Q: There are a lot of short songs on A Boot and a Shoe.
A:
That has become more apparent playing them live because when we do end a song — and maybe it’s because we don’t go back to the chord we started on — there are a few moments of pause as the audience isn’t quite sure if it’s over or not. The title, A Boot and a Shoe, is about being a little off-balance with life’s circumstances as life seems to knock us all off balance every once in a while. I don’t mind that the shows are a little like that or that the audience feels like that. I think it’s time to skew things a bit to bring some different elements into an almost-dead art form (the live show).

Q: Why did you stop playing live?
A:
I had a little girl. She’s now 6. I also was in town doing The Gimore Girls TV show on the WB (Phillips writes the incidental music for the show) about a mother and a daughter, so that’s kept me home. Also, I’ve been shuffling the deck, and my writing took a different turn. I don’t ever remember that I loved playing live as much as I do now, and feel compelled with these records to go out and sing them. I am doing torch music — ‘torch’ as in ‘tortured’ — there’s some kind of passing of the torch with that kind of music, too. I’ve listened to a lot of Rosetta Tharpe and, of course, Billie Holiday, and even some of the great old country singers. I think a lot people were singing torch music over the years, and it’s important to somehow carry that on. I don’t mean to sound self-important, but I do think it’s something worth doing that not a lot of people are doing right now.

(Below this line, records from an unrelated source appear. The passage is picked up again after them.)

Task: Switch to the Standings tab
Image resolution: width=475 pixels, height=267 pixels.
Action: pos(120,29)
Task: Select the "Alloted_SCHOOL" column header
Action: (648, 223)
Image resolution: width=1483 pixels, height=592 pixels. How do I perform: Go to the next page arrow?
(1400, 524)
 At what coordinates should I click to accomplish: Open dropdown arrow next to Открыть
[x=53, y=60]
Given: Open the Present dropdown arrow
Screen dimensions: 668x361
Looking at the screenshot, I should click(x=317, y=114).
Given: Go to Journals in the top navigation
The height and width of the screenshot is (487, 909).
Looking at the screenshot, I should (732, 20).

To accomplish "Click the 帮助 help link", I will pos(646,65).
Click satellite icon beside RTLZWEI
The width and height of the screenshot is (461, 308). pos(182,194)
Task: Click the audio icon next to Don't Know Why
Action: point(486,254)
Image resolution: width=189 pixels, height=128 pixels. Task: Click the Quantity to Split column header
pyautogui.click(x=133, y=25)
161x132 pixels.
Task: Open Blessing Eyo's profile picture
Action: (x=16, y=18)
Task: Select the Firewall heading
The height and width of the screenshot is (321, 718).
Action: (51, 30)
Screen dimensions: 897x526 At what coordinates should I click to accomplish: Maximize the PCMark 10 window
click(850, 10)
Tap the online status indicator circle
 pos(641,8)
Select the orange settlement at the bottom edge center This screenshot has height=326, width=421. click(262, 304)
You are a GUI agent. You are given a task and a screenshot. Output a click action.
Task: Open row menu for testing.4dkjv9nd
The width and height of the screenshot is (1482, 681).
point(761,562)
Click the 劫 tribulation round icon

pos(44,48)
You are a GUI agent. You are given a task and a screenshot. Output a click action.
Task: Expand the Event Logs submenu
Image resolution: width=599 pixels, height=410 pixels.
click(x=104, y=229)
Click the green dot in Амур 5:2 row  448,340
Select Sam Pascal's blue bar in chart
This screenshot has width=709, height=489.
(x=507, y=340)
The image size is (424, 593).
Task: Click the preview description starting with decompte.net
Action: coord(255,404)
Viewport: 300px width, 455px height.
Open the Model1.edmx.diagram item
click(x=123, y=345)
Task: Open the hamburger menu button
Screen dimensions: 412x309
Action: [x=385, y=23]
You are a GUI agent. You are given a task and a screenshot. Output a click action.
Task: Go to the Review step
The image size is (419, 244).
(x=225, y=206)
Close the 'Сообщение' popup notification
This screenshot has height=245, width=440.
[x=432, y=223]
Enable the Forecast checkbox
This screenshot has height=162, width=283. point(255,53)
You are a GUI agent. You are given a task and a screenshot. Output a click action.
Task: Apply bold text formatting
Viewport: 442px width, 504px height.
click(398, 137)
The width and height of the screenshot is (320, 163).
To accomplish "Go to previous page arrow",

Q: What’s the appeal of doing torch music?
A:
Just opening the subject up. The fact that you’re in pain and don’t know what to do, but that somehow it’s going to work out. If you’re carrying a torch for someone, there’s some expectation, some hope — good or bad — to somehow say what you feel, even if it’s not really good show business. I think people appreciate that and can relate. As a songwriter, I want to lead people into this world, then gently exit out the back door and leave them in there to have the thoughts and the reverie on them that they’re going to have. I feel assaulted by a lot of singer-songwriters. It seems like there’s no room for me as a listener, that it’s all about them. There’s no room for my pain, my reverie, for me to extract meaning out of their songs that I might want to extract.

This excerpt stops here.